The last thing I wanted was to hit him with more virus talk. I wondered how he was holding up. Was he sad? Overwhelmed into a state of blasé dialog? Resigned glumly to endless repetition? None of the above proved true. In fact, Dr. Shames is a happy, well-rounded individual who enjoys his job.
Given the opportunity to break from the weighty responsibilities of his position, just who is Jim Shames when he’s at home? The fact that he accepted my invitation to find out said a lot.
Originally from New York, Dr. Shames attended medical school in Philadelphia, then ventured west and fell in love with the surroundings.
“I just landed in Southern Oregon and ended up upending all of my life plans and stuck around. With other community members, we started a clinic — a free clinic where no one was turned away for inability to pay.”
That clinic became the Siskiyou Community Health Center, where Dr. Shames served as the medical director. He’s been involved with public health now for about 18 years.
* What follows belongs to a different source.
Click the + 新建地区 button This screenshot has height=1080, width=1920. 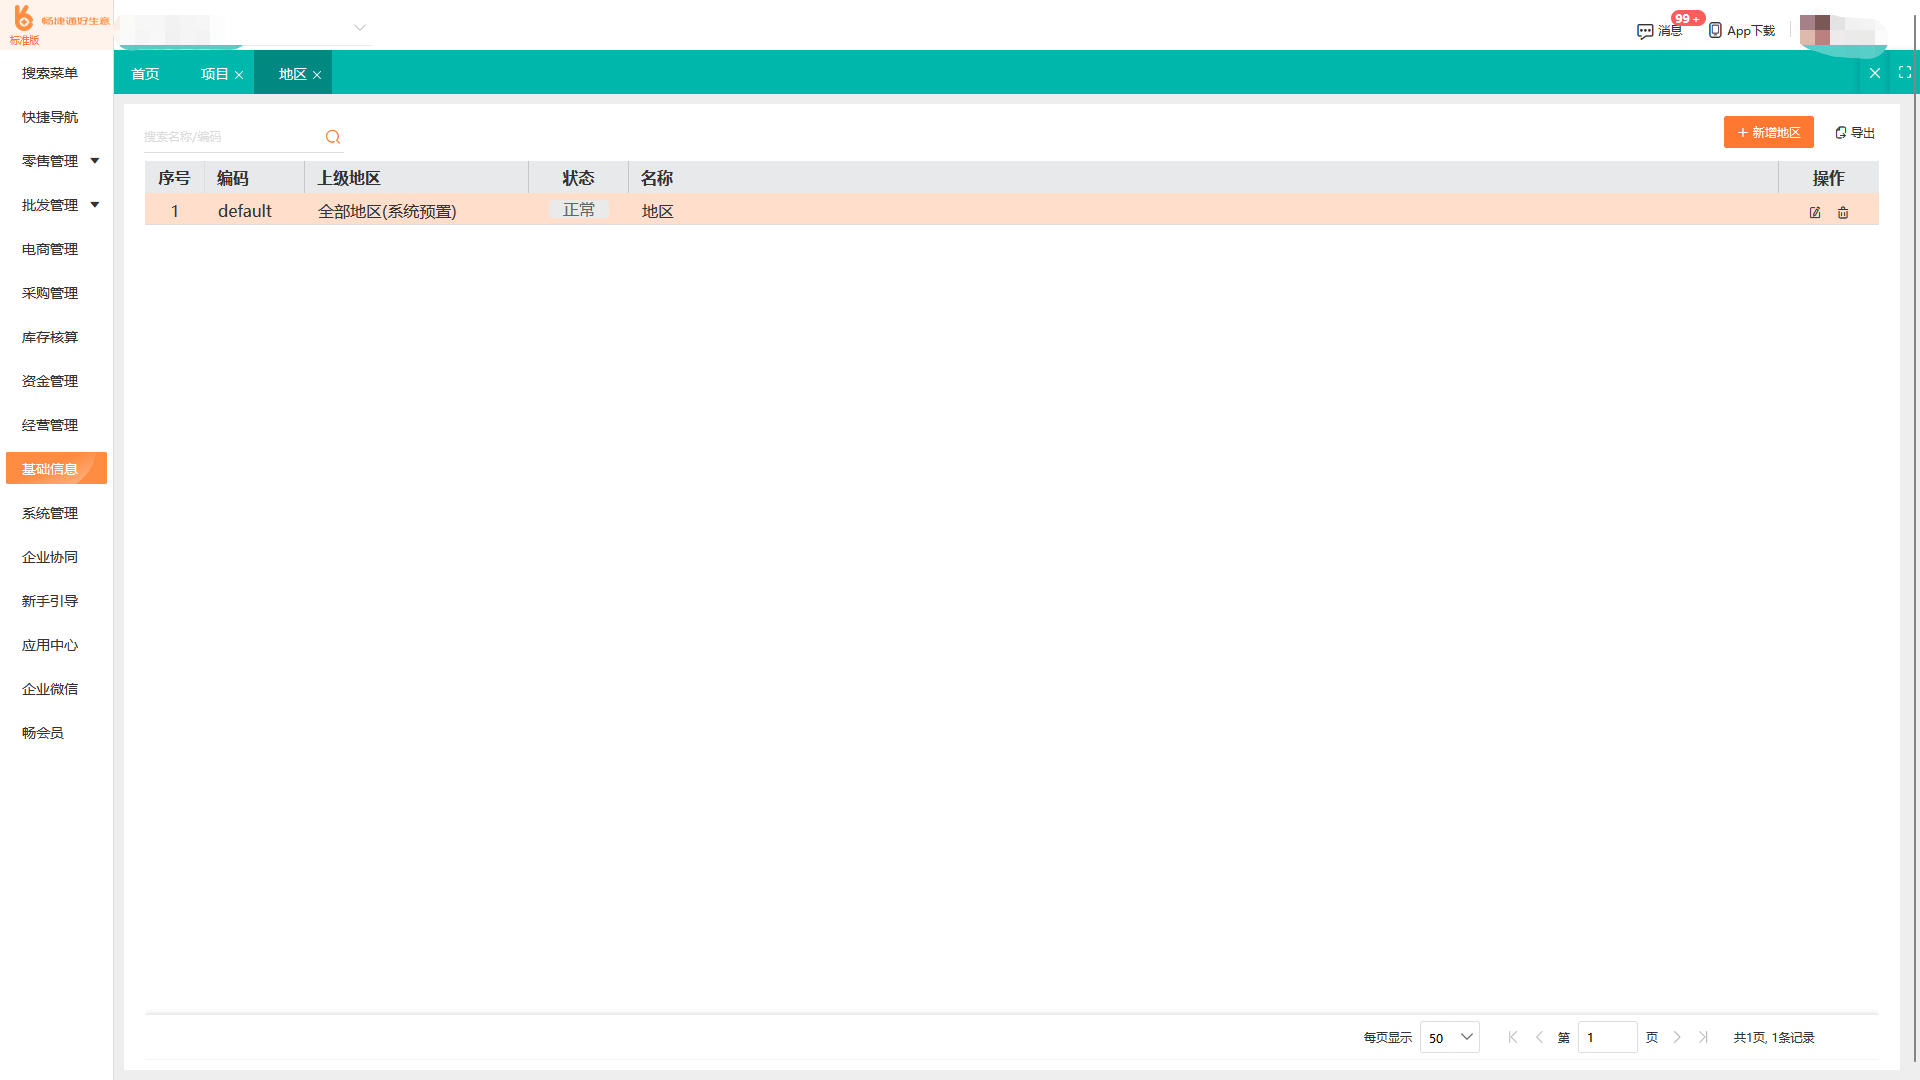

His original career plan was in psychiatry until he discovered the reward of helping people with physical health issues.
He and his wife, Heidi Parker, have called Ashland home for 30 years, having moved there from Josephine County. Heidi is also active in the community, having served on the Ashland school board for eight years. She also enjoys helping homeless people in their area find housing. I remarked that they seemed like the sort of people we could use more of.
“That’s what life’s all about, don’t you think?” he replied.
I asked about hobbies, or if he found time for those.
“I have a big garden. I spent many years living on a collective farm. And back when I started to practice medicine, I was part doctor, part farmer. I’m a photographer, and I haven’t done any photography lately.”
Shames was once the winner of the Oregon Outdoors Wild Bird Photography Contest. “I like the challenge of photographing birds in flight. They’re so beautiful, and it takes a lot of technical skill and experience to do it. Grandchildren and birds are my go-to photo subjects. I like to bike. I like to canoe and to be out in nature. I have four children. They’re very important in my life, as are our four grandchildren. Kids have always been the focal point of my life, me and my wife’s. We’re a pretty close family. You add all those things together, and my time is pretty full.”
I thanked him for sharing time from a busy schedule to satisfy the curiosity of a small-town columnist.
“It’s been a nice break from all the meetings I’ve had. Thank you.”
We can be grateful to have someone like Dr. Shames at the helm.